The company's cash flow performance raises concerns and contradicts the strong income statement. Despite the surge in net income, operating cash flow fell by 39% from $0.14 million in FY2023 to just $0.09 million in FY2024. Free cash flow followed suit, declining 54% from $0.13 million to $0.06 million. This troubling divergence was primarily caused by a large negative change in working capital (-$0.9 million), suggesting that profits are being tied up in receivables or other assets instead of being converted into cash. This indicates potential issues with cash collection and financial management.

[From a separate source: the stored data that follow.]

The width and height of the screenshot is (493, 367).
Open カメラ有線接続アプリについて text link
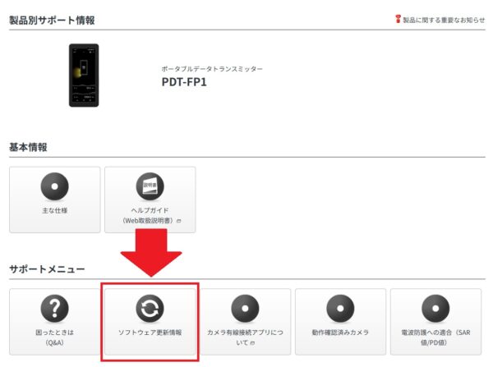tap(245, 337)
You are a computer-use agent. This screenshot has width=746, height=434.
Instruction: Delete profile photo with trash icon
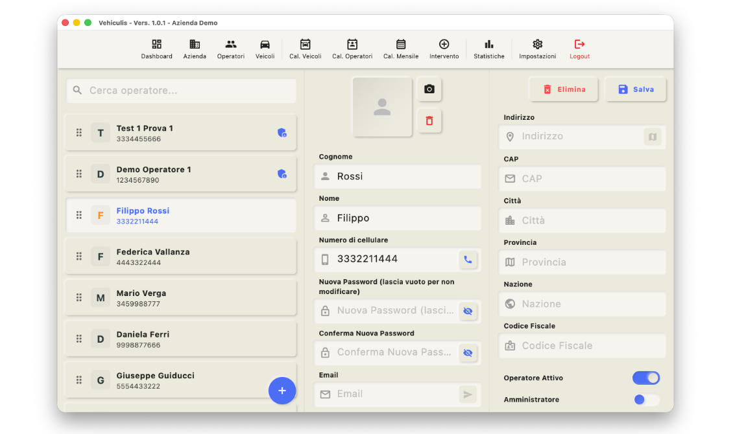(x=429, y=120)
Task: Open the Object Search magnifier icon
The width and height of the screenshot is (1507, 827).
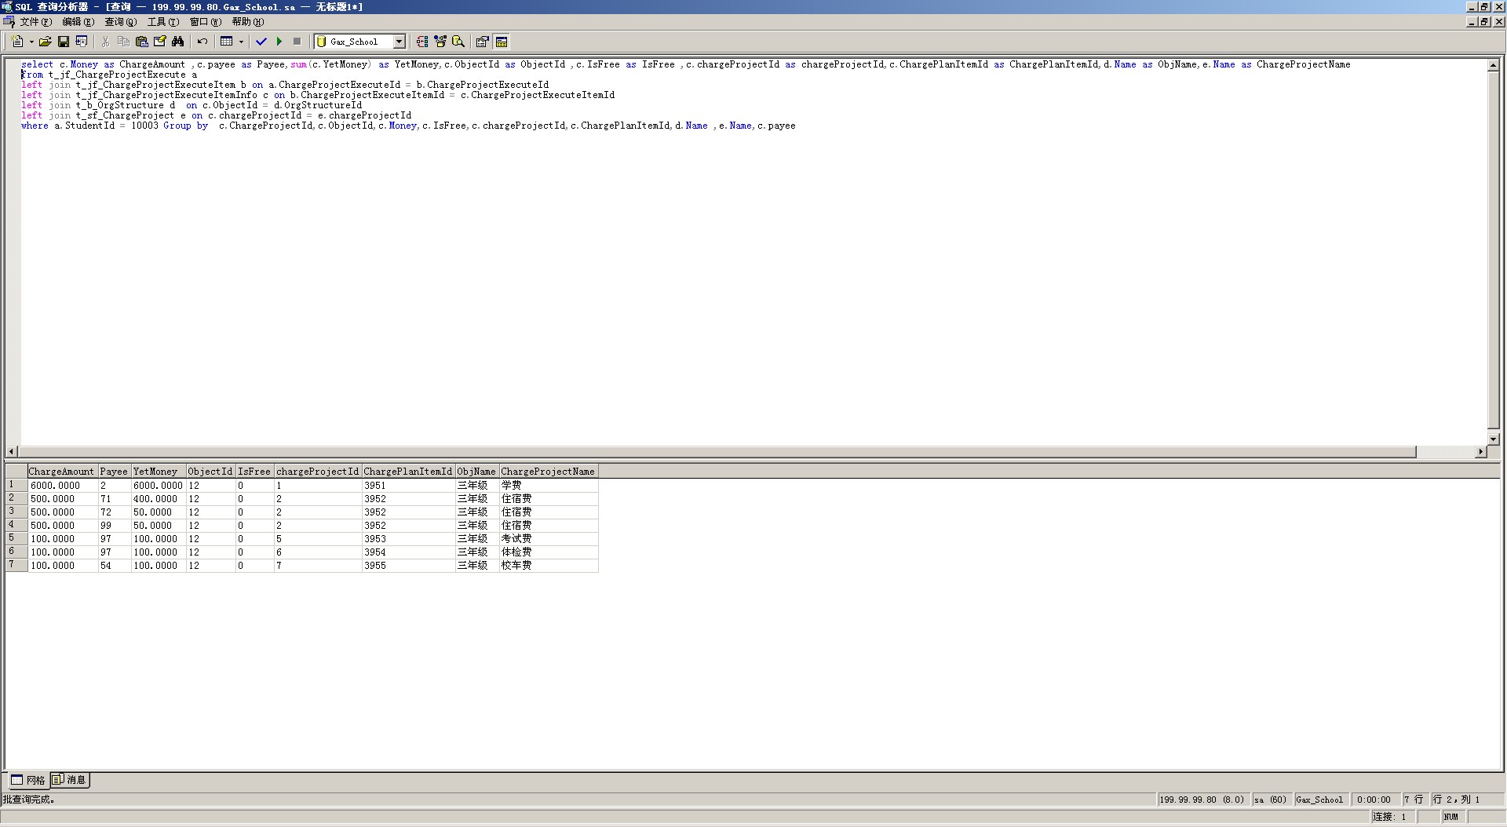Action: (458, 42)
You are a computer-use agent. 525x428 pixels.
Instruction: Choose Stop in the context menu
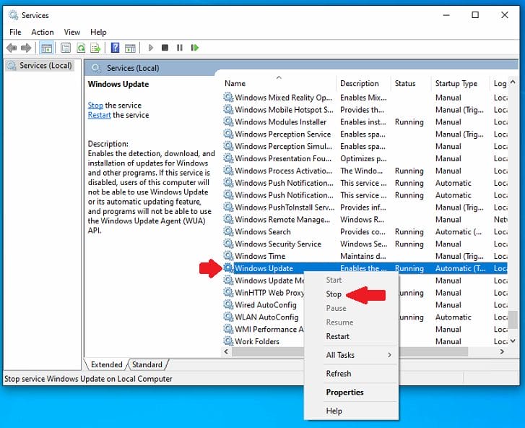[334, 294]
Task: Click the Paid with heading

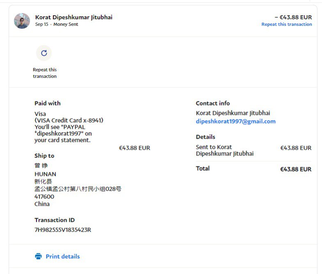Action: [x=47, y=103]
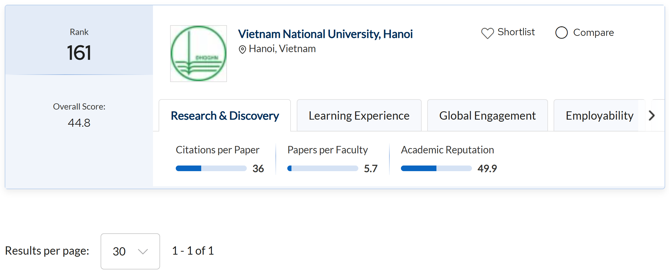Click Hanoi, Vietnam location text

tap(282, 49)
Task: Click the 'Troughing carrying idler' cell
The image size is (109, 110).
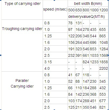Action: coord(22,46)
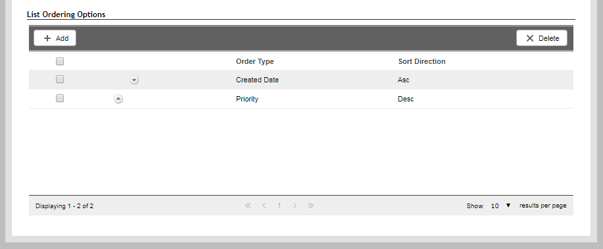Select page number 1
Screen dimensions: 603x249
[x=279, y=206]
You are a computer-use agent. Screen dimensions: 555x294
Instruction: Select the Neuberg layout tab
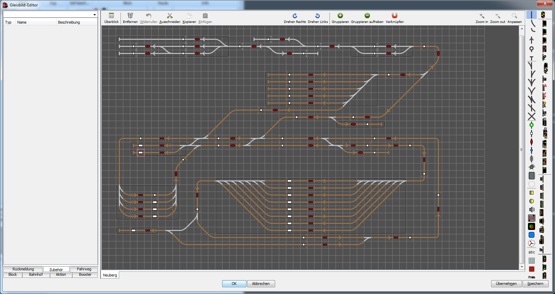110,275
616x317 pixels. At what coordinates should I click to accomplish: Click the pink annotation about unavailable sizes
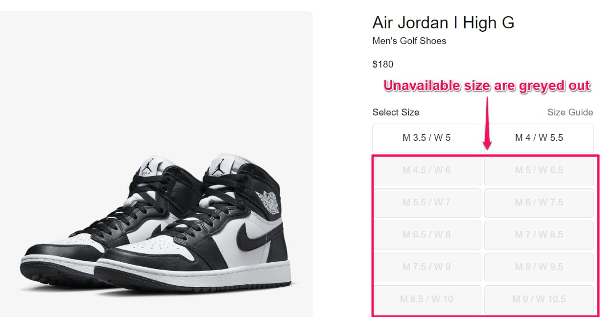487,85

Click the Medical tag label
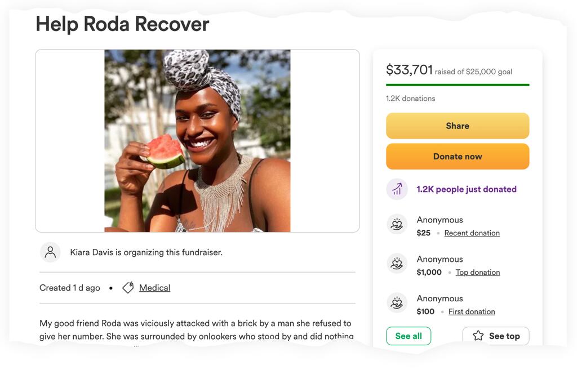click(154, 287)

As a new public entity, BUUU has no history of shareholder returns, dividends, or strategic capital allocation like buybacks. Return on Equity was 96.34% in FY2024, but this figure is highly misleading due to the tiny equity base of only $1.34 million. In conclusion, the historical record is far too short and shows concerning underlying weaknesses in cash generation. The performance to date does not support confidence in the company's execution or financial stability.

Future Growth

0/5
Show Detailed Future Analysis →

This analysis assesses BUUU Group's growth potential through fiscal year 2028, comparing it against key peers. As BUUU is a pre-IPO company, forward-looking figures are based on an Independent model due to the absence of analyst consensus or formal management guidance. Key assumptions for this model include mid-single-digit growth in China's event marketing sector, stable project margins, and a modest increase in client base. For established competitors, projections are based on Analyst consensus where available. For example, a global player like Omnicom is projected to have a Revenue CAGR 2024–2028 of +3% to +4% (consensus), while our model for BUUU projects a Revenue CAGR 2024–2028 of +8% (Independent model, base case) from a very small base.

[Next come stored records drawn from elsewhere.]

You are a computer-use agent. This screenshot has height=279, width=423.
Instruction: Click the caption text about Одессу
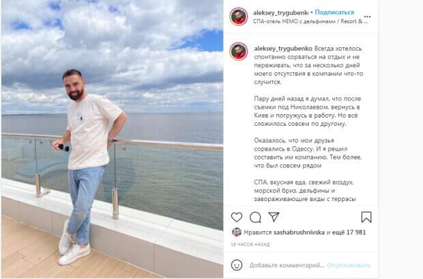point(308,152)
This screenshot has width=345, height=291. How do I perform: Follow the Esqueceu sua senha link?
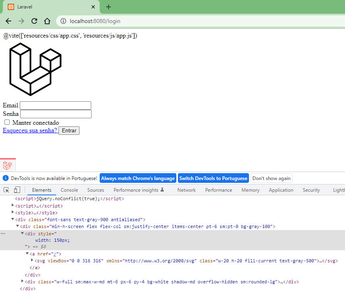tap(30, 130)
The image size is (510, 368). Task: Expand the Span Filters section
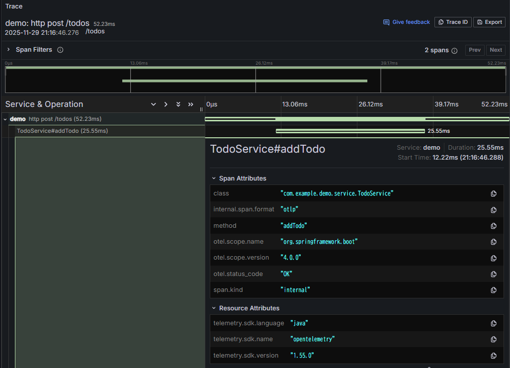8,49
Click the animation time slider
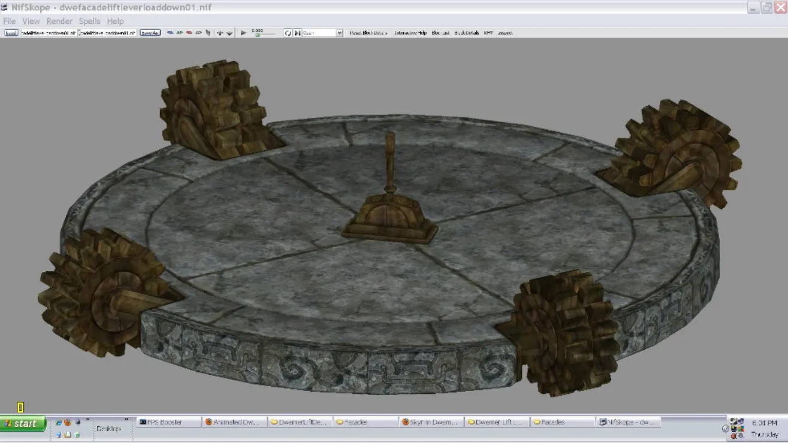Image resolution: width=788 pixels, height=443 pixels. point(264,35)
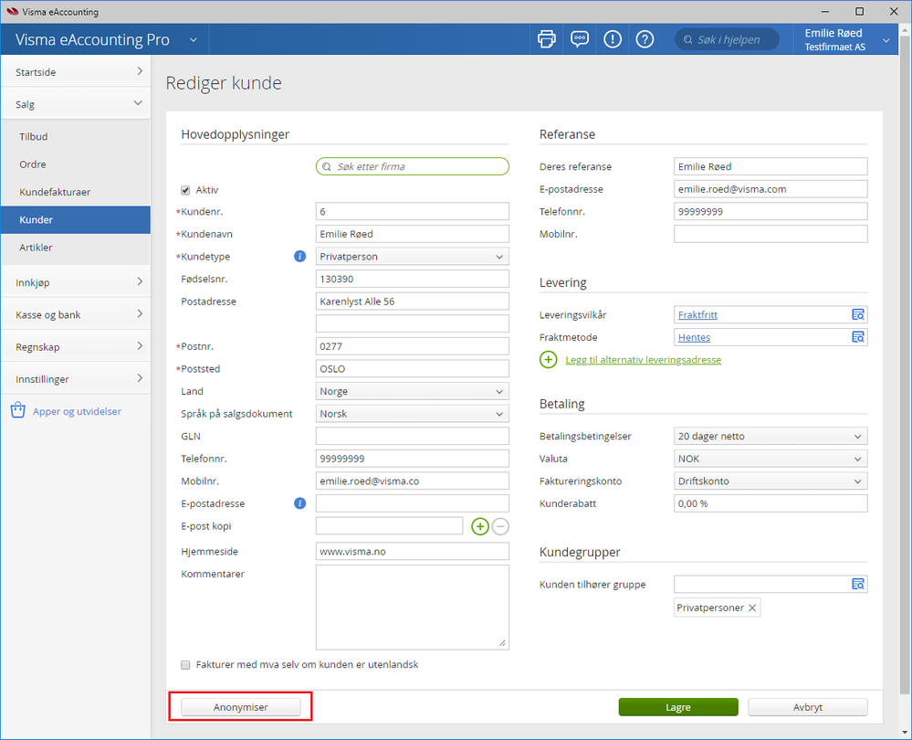Enable Fakturer med mva for foreign customer
The image size is (912, 740).
coord(186,665)
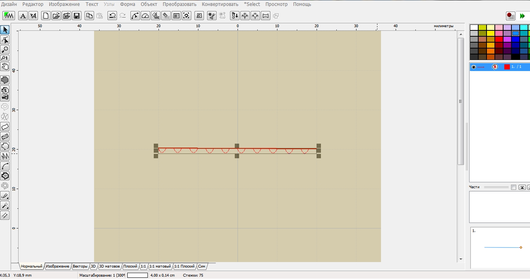Select the measure ruler tool
The image size is (530, 279).
(5, 215)
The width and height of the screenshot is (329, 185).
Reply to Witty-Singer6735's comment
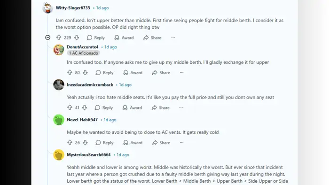tap(96, 38)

The primary growth drivers for a company like BUUU are straightforward: securing new clients, increasing the size and scope of projects with existing clients, and benefiting from overall growth in corporate marketing budgets in China. Unlike technology-driven peers, BUUU's growth is not driven by scalable software or intellectual property, but by its operational capacity to plan and execute more events. This makes growth highly dependent on expanding its sales and project management teams. Success hinges on its reputation and ability to win contracts in a fragmented market, with potential upside if it can capture a larger share of a specific industry's event spending.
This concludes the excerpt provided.